What The Hell Is MyRA?

Lydia DePillis explains the retirement savings account Obama touted on Tuesday:

The MyRA option would create a cheaper way for smaller employers to enroll their workers in some sort of plan, by taking an automatic payroll deduction that goes into a Roth IRA-style, government-backed account with the employee’s name on it. There’s only one investment option available, and it won’t appreciate that quickly, but it’ll be impossible to lose money. It’s basically the embodiment of former Office of Information and Regulatory Affairs director Cass Sunstein’s “nudge” philosophy, which pushes people by default into the choices that make most sense for them.

Barro estimates the cost:

This program will have a modest cost to taxpayers: Essentially, instead of issuing short-term Treasury bills at almost no cost, the federal government will do a little bit of its borrowing through this G Fund-like security, paying an extra point or two of interest in the process. If you imagine a program at scale with 50 million accounts averaging $5,000 in balances, the cost to taxpayers would be $2.5 billion per year for every point of interest rate premium.

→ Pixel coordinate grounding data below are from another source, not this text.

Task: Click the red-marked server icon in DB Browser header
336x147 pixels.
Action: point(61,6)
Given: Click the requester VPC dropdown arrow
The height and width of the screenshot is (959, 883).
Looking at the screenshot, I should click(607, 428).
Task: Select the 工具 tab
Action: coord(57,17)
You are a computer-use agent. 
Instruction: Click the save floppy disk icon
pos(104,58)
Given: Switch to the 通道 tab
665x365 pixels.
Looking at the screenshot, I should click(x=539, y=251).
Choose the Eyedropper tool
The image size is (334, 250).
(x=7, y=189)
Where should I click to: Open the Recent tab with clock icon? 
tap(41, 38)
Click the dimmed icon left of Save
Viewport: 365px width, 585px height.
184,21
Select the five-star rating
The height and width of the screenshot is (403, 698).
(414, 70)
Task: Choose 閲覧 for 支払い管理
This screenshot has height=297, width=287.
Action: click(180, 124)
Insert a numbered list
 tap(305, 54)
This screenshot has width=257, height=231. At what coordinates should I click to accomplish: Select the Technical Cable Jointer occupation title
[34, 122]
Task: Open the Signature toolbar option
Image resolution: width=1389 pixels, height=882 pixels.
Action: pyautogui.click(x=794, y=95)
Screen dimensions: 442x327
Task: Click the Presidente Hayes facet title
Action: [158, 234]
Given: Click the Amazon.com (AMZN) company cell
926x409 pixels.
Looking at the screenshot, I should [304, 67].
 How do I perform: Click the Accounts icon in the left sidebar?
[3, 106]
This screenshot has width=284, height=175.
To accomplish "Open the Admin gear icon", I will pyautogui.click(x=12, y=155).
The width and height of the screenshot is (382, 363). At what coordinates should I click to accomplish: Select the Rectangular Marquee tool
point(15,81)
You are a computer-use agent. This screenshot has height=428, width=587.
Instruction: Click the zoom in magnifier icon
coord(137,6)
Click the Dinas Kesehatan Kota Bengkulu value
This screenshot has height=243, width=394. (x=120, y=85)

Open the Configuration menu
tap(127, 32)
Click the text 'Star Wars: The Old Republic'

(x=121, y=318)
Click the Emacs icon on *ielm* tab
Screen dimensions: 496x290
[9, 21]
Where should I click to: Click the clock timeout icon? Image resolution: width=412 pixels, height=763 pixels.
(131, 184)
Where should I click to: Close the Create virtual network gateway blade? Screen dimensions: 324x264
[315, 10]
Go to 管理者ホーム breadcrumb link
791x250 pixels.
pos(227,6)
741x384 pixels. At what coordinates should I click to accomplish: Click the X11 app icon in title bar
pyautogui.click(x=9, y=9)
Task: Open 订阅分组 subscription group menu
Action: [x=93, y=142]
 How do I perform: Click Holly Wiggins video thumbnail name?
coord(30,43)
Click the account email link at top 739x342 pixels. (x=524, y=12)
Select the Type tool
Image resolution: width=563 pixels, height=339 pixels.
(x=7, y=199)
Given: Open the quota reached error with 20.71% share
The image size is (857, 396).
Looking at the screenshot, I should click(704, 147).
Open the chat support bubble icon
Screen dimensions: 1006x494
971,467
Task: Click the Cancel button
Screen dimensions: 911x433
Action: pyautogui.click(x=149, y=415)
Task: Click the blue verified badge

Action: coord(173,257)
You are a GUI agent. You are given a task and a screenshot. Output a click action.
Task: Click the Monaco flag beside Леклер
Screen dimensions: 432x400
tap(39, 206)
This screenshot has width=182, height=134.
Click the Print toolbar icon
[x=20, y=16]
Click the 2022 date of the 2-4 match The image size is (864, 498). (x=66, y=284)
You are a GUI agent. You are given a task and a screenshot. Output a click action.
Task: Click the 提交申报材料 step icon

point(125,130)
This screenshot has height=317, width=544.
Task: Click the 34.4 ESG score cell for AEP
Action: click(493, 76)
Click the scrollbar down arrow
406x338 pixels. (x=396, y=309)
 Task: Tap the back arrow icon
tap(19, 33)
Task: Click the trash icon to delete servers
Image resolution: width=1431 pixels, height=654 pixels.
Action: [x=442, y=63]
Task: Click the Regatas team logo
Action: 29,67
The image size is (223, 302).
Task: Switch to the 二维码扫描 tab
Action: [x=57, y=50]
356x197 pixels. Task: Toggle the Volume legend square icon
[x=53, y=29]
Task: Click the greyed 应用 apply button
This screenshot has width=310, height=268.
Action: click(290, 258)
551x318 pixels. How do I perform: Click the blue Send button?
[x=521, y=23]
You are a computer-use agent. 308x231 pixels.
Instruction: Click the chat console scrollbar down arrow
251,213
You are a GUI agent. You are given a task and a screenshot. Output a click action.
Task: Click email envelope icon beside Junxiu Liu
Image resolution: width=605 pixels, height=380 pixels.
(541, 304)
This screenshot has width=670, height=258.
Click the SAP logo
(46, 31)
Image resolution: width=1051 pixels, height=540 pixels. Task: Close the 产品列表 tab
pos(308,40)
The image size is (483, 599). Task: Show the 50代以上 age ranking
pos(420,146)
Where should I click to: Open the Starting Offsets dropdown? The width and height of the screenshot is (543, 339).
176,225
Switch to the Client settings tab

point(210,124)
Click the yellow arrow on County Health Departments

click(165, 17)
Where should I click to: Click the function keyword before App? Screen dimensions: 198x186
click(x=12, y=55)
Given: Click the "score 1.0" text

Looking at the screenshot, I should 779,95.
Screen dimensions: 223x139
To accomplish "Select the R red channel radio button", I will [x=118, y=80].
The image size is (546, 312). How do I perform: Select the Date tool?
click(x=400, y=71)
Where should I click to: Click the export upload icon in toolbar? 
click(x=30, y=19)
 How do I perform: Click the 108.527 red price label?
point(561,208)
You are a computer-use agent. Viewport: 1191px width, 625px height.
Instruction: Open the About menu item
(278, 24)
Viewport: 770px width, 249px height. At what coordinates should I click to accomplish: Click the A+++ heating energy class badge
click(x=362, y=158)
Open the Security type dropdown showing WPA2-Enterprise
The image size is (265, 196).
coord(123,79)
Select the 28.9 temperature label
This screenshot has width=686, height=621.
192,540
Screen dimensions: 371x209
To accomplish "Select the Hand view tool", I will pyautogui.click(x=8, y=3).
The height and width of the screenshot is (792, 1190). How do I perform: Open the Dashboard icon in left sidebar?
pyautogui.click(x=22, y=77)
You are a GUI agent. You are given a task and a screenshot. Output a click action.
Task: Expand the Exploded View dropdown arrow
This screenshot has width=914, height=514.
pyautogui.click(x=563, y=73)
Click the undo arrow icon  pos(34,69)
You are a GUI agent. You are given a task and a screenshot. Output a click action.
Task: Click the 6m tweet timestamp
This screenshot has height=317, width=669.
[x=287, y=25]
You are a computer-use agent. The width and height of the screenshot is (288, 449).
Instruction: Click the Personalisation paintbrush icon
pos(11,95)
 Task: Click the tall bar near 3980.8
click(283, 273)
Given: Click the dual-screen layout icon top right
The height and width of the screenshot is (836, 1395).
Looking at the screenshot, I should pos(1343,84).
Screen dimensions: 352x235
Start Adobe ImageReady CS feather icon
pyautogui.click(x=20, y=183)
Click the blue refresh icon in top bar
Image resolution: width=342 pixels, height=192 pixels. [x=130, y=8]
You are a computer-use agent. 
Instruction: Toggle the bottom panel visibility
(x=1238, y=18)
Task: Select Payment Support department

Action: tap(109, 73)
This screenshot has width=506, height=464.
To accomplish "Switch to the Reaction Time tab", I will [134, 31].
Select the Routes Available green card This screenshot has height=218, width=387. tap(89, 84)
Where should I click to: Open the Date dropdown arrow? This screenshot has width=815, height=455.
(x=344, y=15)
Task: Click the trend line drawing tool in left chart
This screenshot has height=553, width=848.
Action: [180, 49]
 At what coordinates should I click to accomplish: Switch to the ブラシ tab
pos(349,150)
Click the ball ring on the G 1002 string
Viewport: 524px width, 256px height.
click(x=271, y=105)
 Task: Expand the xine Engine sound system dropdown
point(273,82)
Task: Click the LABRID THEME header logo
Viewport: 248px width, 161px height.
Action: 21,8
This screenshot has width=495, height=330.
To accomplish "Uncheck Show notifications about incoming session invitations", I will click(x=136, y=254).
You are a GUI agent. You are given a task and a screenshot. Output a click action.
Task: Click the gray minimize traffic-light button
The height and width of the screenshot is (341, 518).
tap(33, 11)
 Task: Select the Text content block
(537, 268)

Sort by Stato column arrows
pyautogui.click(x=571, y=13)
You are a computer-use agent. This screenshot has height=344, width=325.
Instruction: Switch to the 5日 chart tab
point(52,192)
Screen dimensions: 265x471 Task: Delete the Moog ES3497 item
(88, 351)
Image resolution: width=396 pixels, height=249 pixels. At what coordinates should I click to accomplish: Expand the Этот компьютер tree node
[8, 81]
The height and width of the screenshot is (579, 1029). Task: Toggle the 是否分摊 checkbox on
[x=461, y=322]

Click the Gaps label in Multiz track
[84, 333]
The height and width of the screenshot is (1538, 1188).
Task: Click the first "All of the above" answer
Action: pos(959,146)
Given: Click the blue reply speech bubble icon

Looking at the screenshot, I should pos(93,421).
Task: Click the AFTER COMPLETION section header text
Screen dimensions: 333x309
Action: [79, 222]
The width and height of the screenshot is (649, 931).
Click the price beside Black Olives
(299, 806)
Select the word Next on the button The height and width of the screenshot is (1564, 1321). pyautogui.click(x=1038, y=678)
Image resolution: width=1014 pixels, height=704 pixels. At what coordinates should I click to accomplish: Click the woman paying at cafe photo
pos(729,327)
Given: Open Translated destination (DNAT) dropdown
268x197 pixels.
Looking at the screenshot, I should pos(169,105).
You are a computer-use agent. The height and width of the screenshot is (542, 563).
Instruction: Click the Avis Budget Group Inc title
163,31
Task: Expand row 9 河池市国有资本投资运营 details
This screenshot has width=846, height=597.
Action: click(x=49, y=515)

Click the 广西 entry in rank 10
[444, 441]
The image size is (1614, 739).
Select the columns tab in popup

Allahpundit wonders how popular it will be:

How many people will this attract, realistically? Just 24 percent of the public is confident in the stock market as place to save for retirement, according to one recent survey. That’s part of the appeal of the myRA, especially to groups that are more pro-government on balance in the first place — if another financial crisis hits, your money’s still safe — but Treasury rates are so low that it’s anyone’s guess how much encouragement a two-percent return will provide to people who are living paycheck to paycheck.

Bloomberg’s editors expect low participation. They note that currently fewer “than 1 in 10 workers who are eligible to contribute to existing Individual Retirement Accounts bother to do so”:

Employer contributions to retirement savings, whether in the form of defined-benefit pensions or employer-matched 401(k) plans, have fallen. Without those contributions, especially in programs that encourage or require workers to make contributions of their own, most Americans are saving too little to retire in comfort.